Document extract>
Question

Evaluate each integral.$$\int \frac{d x}{\left(16+x^{2}\right)^{3 / 2}}$$

Answer

**step1 Identify the Form and Choose Trigonometric Substitution**

The integral contains a term of the form $$a^2 + x^2$$ in the denominator, specifically $$16 + x^2$$. This form is often simplified using a trigonometric substitution. For $$a^2 + x^2$$, we let $$x = a \tan \theta$$. In this case, $$a^2 = 16$$, so $$a = 4$$. Therefore, we choose the substitution $$x = 4 \tan \theta$$. This substitution helps transform the expression under the square root into a simpler trigonometric identity.

Stored data>

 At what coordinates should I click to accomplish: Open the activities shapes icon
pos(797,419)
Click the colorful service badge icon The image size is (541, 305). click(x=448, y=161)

Task instructions>
**1.** In the integral solution, do these statements agree with the text? (a) The term 16 + x^2 sits in the numerator of the integral. (b) For a^2 + x^2, the solution uses a sine substitution. (c) The substitution is meant to simplify the expression under the square root. Answer yes or no for each, quoting the deciding words.
**2.** What value of a does the integral solution arrive at, and from what equation?
**3.** Pick up the integral solution after its last sentence and carry the work forward from the substitution x = 4 tan θ.

Results of the tasks>
**1.**
(a) No: "The integral contains a term of the form $$a^2 + x^2$$ in the denominator"
(b) No: "For $$a^2 + x^2$$, we let $$x = a \tan \theta$$."
(c) Yes: "This substitution helps transform the expression under the square root into a simpler trigonometric identity."

**2.** a = 4, from a^2 = 16.

**3.**
$$x = 4 \tan \theta$$

**step2 Calculate $$dx$$ and Simplify the Denominator**

First, we find the differential $$dx$$ by differentiating our substitution with respect to $$\theta$$. The derivative of $$\tan \theta$$ is $$\sec^2 \theta$$. Next, we substitute $$x = 4 \tan \theta$$ into the denominator term $$(16+x^{2})^{3 / 2}$$ and simplify it using the trigonometric identity $$1 + \tan^2 \theta = \sec^2 \theta$$. This step transforms the complex algebraic expression into a simpler trigonometric one.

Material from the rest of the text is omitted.